◆ Task to complete: Only one number is wanted here: how many lines of the data hold "resolution".

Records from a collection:
-=-=-

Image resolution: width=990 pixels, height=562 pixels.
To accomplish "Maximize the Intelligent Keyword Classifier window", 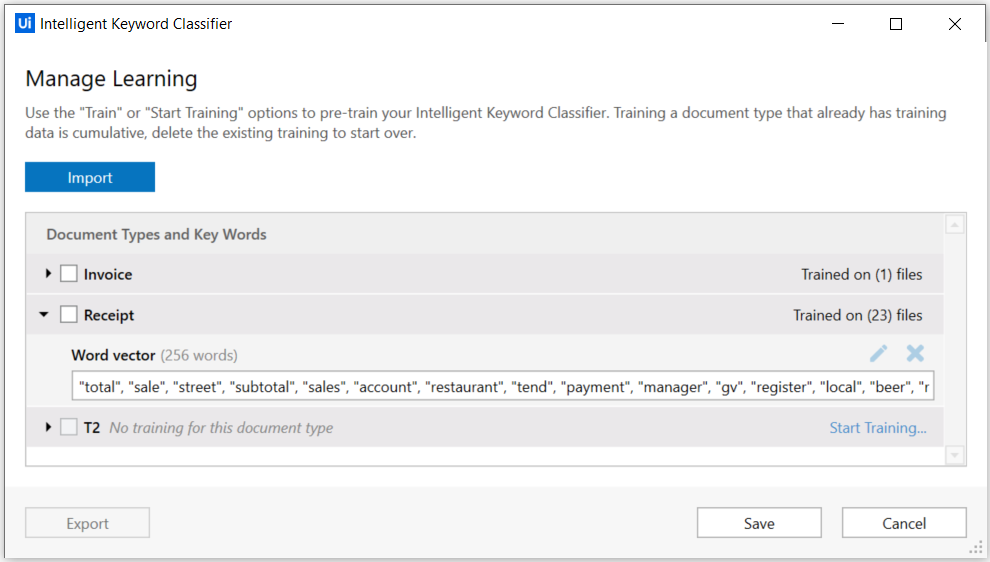I will [x=896, y=24].
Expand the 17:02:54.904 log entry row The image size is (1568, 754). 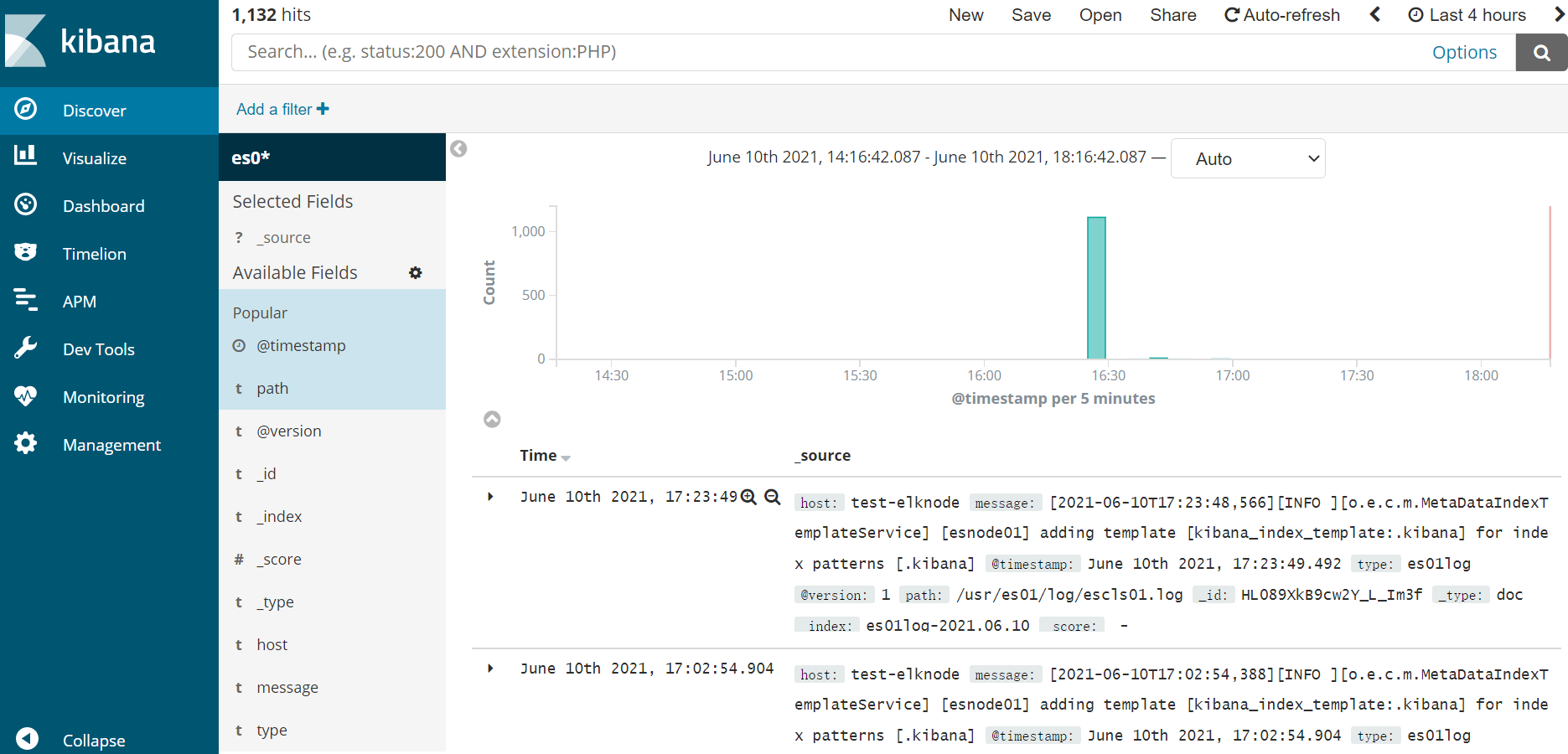490,669
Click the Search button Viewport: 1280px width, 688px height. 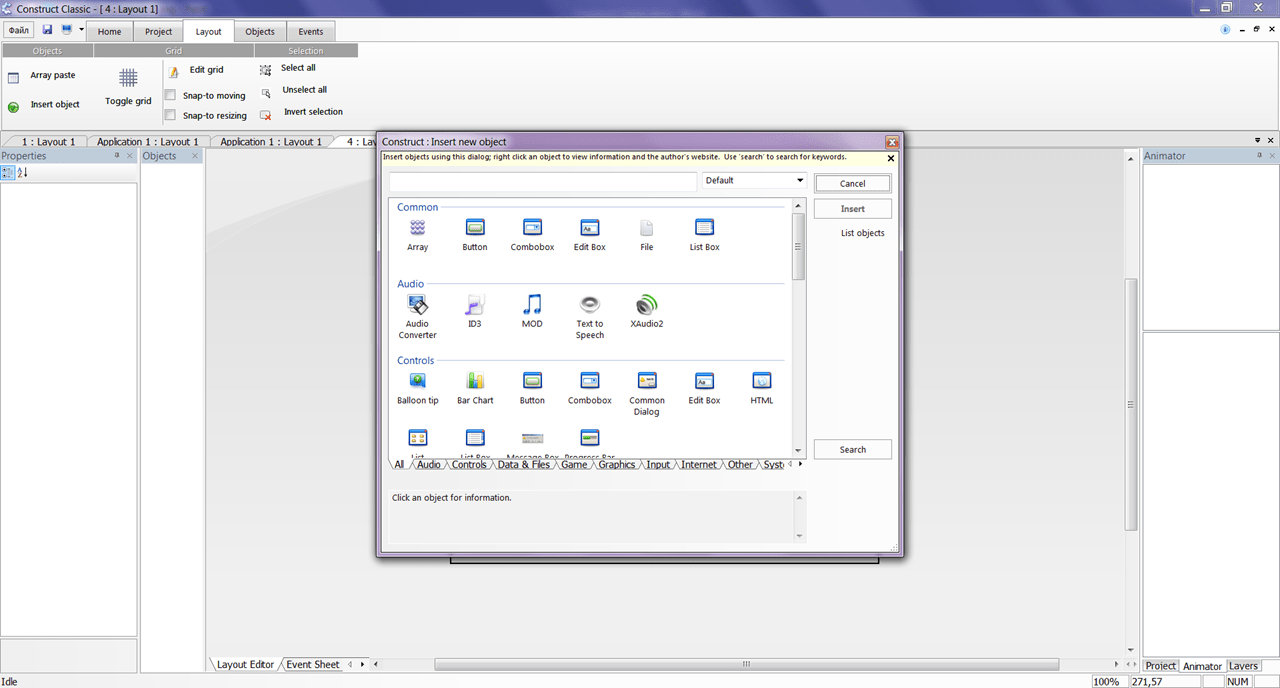(853, 450)
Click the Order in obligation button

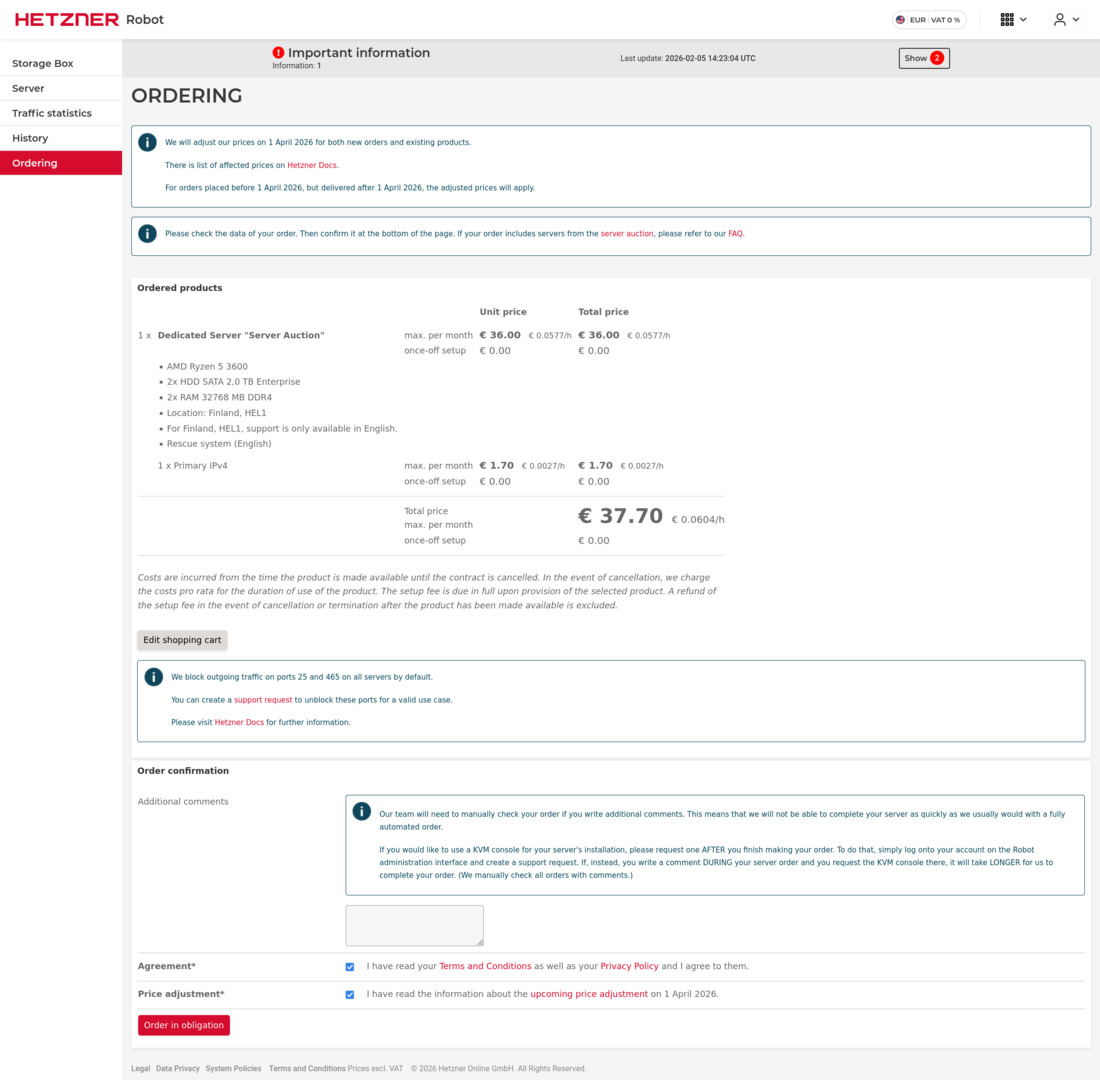click(x=183, y=1025)
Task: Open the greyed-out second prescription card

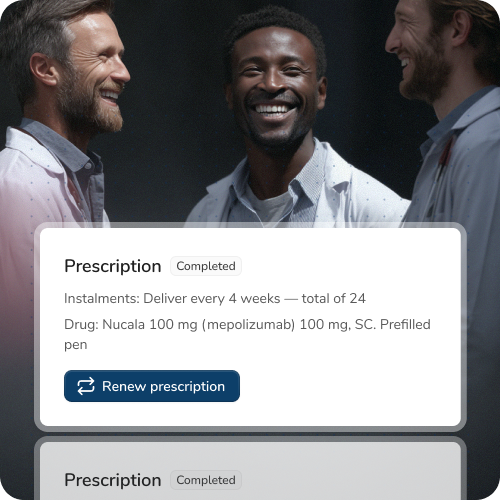Action: pyautogui.click(x=250, y=471)
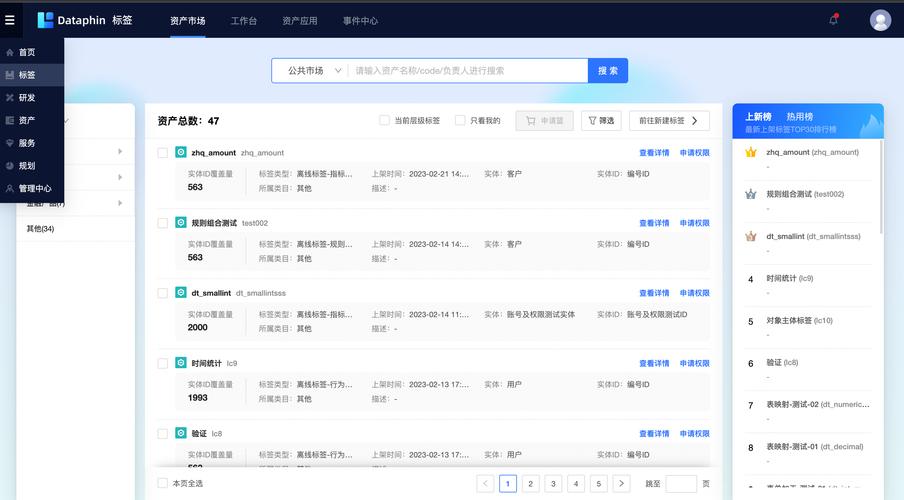Click the hamburger menu icon

pos(10,19)
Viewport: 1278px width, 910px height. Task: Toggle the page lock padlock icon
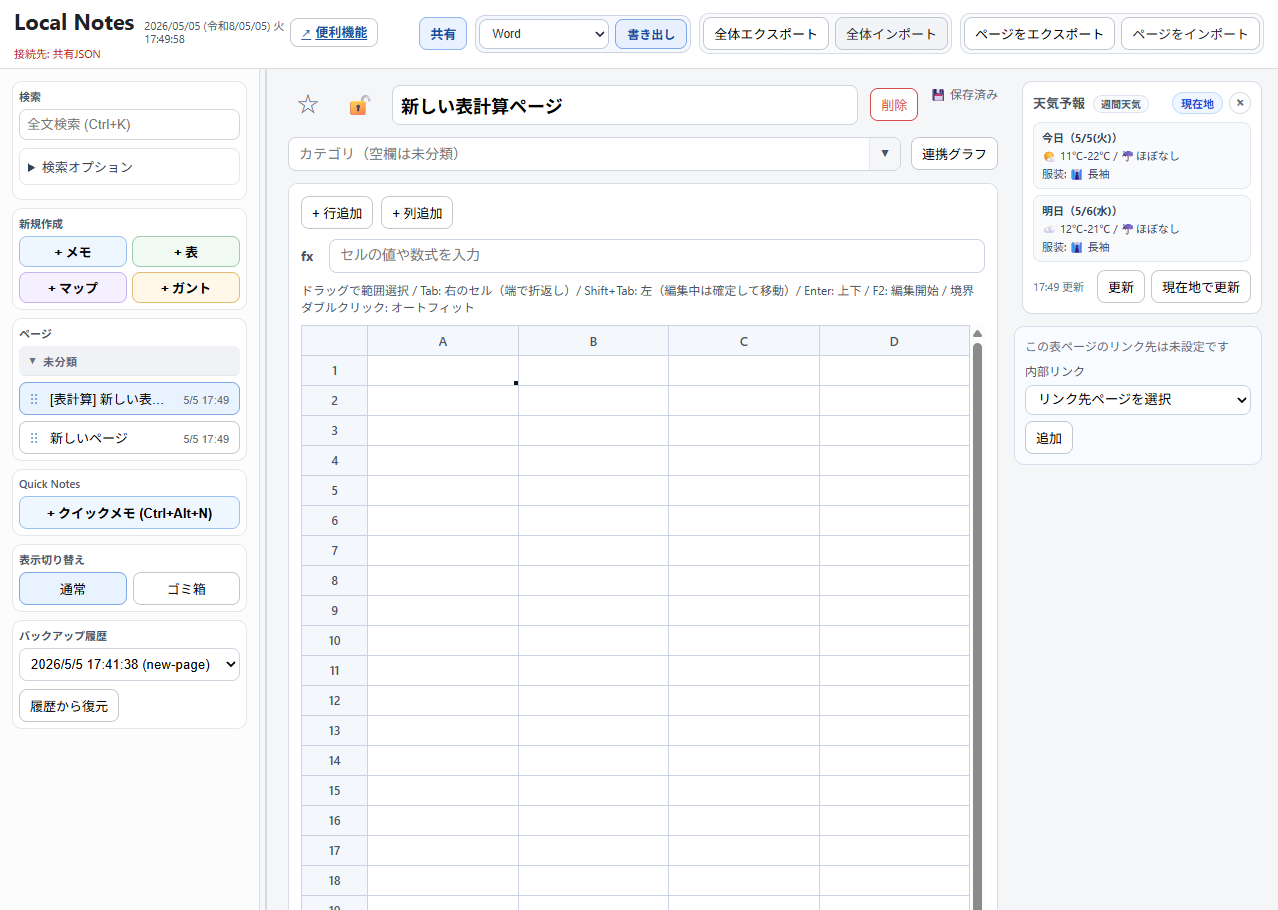click(x=359, y=105)
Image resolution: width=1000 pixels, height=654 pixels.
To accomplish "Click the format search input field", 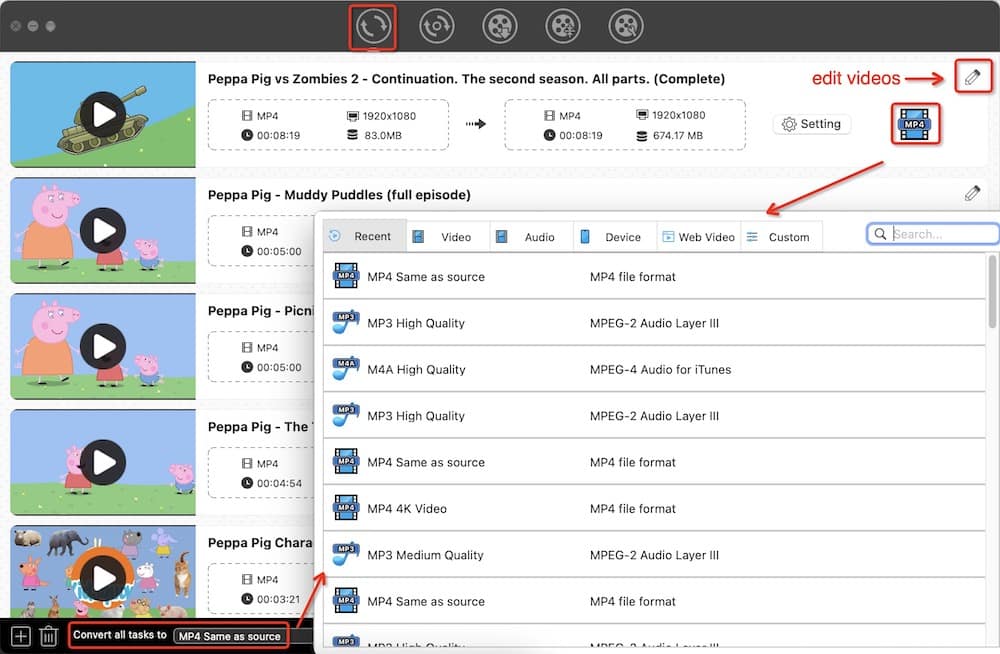I will (940, 234).
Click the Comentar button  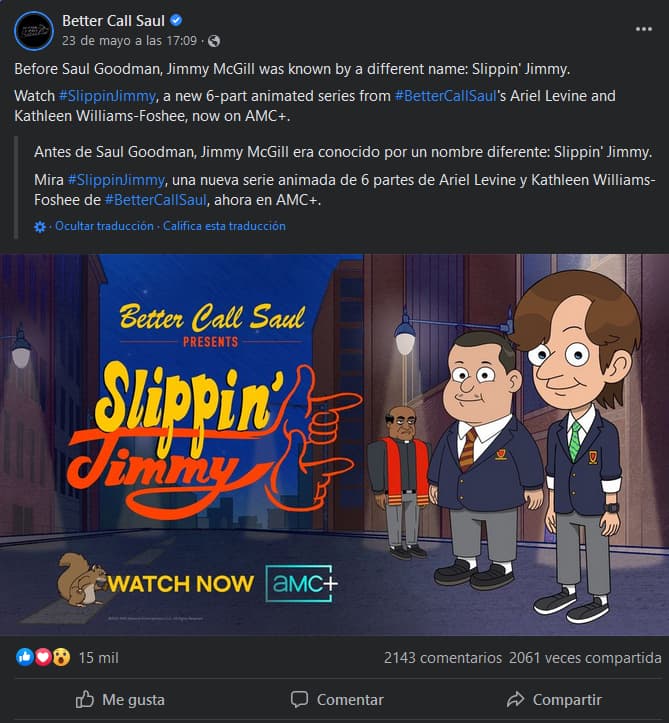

-=-=-

◆ Solution to this task: 2